### WHAT THIS EXERCISE ASKS
1 > Name every U.S. president mentioned in the passage about the presidential oath that appears below.
2 > Pick up the passage about the presidential oath at the point where it ends, and continue writing it.

Paragraph 123 of the first count of the complaint reads: An oath-administrator’s addition of “so help me God” to the constitutionally prescribed presidential oath of office violates every Establishment Clause test enunciated by the Supreme Court, including the neutrality test, the purpose prong of the Lemon the effects prong of the Lemon imprimatur test.
The MTSU article says: “There is, however, contemporary evidence that George Washington engaged in a symbolic equivalent when he kissed the Bible after taking his oath, and that this practice was contemporaneously also reported for the inaugurations of Andrew Jackson, Abraham Lincoln, Ulysses S. Grant and, at times, through the presidency of Harry S Truman (Jonassen 2012, 898).“ There is an explanation for the Bible kissing that is relevant yet omitted from the article. At the time of the first inauguration the only law covering government inaugurations was state law. The applicable New York State law at the time called for a Bible to be kissed. So if we are looking for the first federal presidential inauguration to establish a presidential inaugural standard in accord with federal law the proper place to look is the second inauguration. There was no bible at the second inauguration (regardless of assertions otherwise from propagandists such as Mr. Barton).

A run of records
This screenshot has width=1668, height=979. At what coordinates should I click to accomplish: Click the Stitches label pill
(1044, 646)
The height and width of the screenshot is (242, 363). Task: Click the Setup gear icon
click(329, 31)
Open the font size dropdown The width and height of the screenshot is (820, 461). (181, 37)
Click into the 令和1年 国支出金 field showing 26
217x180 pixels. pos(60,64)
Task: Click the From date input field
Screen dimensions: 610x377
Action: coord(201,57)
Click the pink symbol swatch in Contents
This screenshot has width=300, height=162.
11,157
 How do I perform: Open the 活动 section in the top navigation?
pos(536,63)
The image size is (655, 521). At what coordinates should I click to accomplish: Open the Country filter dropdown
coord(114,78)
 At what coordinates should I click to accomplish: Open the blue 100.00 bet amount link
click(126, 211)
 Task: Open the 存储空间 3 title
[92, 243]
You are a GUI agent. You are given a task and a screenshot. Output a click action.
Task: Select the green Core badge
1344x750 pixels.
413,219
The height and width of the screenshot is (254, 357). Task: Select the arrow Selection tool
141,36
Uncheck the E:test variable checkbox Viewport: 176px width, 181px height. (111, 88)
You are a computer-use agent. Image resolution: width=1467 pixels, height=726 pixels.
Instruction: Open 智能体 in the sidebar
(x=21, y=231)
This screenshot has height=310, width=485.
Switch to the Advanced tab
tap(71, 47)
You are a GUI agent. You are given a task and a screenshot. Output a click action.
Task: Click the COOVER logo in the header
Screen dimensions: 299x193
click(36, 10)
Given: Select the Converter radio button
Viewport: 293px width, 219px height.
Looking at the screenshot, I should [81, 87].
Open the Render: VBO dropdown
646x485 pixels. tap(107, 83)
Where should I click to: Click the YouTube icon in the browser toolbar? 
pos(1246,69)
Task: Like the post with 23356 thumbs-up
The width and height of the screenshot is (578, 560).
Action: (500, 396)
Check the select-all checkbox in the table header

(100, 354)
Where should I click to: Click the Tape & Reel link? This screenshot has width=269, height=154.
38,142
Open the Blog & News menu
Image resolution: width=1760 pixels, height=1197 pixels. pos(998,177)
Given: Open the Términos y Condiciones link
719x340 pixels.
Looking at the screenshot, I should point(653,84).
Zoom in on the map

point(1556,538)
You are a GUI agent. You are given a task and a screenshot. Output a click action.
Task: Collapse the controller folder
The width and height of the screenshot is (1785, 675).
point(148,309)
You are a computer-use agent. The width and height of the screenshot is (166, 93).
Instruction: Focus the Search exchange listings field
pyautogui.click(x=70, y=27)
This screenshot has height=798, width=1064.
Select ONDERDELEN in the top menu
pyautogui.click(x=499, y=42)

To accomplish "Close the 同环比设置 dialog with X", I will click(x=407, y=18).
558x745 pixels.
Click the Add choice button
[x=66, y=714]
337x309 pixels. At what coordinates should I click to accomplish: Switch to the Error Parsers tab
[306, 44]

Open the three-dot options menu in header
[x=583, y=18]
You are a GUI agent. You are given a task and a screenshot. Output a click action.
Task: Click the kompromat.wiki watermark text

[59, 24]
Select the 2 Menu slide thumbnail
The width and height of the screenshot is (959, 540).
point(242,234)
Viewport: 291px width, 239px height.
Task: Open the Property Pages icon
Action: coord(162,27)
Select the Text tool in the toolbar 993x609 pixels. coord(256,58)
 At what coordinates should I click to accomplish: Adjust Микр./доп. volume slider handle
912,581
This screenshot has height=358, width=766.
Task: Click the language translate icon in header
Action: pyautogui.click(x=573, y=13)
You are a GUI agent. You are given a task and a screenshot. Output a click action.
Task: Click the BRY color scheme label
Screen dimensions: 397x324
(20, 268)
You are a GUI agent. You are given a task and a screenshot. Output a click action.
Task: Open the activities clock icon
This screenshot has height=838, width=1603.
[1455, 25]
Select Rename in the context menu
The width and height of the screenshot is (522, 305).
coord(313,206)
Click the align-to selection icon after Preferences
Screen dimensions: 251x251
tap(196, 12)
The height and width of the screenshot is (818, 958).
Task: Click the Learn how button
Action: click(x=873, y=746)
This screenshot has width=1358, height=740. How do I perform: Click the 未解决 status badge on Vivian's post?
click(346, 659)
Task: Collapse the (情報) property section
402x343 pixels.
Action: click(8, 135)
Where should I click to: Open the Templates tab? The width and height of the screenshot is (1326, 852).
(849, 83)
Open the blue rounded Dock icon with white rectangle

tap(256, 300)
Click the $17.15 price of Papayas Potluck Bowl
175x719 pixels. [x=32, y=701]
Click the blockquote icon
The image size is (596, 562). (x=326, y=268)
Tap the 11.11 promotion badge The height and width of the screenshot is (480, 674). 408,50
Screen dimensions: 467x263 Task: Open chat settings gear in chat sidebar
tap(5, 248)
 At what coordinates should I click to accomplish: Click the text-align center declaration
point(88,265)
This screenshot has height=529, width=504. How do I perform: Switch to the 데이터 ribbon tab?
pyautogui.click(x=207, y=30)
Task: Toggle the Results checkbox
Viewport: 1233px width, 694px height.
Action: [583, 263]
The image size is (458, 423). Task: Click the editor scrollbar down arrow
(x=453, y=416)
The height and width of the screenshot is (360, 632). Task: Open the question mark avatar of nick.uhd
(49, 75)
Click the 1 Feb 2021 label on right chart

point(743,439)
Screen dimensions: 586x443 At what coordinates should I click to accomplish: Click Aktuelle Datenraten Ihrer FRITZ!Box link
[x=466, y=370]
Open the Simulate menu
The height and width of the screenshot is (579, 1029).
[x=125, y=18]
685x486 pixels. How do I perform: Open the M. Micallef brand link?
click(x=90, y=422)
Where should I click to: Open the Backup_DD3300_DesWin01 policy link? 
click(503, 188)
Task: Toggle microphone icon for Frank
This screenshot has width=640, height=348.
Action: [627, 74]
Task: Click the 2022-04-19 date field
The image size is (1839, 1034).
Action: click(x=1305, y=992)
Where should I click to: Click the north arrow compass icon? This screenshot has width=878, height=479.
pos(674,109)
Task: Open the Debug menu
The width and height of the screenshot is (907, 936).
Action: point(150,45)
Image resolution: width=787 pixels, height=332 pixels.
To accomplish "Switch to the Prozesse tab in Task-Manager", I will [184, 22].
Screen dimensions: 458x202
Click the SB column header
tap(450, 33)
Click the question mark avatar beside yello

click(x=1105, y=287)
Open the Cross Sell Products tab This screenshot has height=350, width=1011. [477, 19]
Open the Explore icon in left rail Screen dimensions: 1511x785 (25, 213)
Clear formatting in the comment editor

### SET OF ANSWERS
1 > George Washington, Andrew Jackson, Abraham Lincoln, Ulysses S. Grant, and Harry S Truman.

2 >
The MTSU article then says: “In a comprehensive study of the subject, law professor Frederick B. Jonassen, of Barry University, has concluded that the practice is probably justified not only under the historical usage principle articulated in the case of Marsh v. Chambers as well as the free exercise rights of individuals choosing to add these words to the oath.”
The historical usage principle functions as little more than a bad excuse for selectively upholding some constitutional violations, we would better off with no such unprincipled “principle”. In any case, the original context for the application of that principle was an uninterrupted history of the practice in dispute starting from the initial Congress. That context does not apply to the alteration of the oath of office by the Chief Justice. 
And the “as well as the free exercise rights” comment is even more misdirected. The plaintiffs clearly stated that the target of their lawsuit was the alteration of the oath by the oath administrator. They acknowledged that the same alteration to the oath by the oath taker could be legally justified on free exercise grounds. The actions of the oath taker is a distinct, separate, issue from the actions of the oath administrator, and the plaintiffs stated that they were not litigating the former. There is no viable free exercise concern at play for the oath administrators.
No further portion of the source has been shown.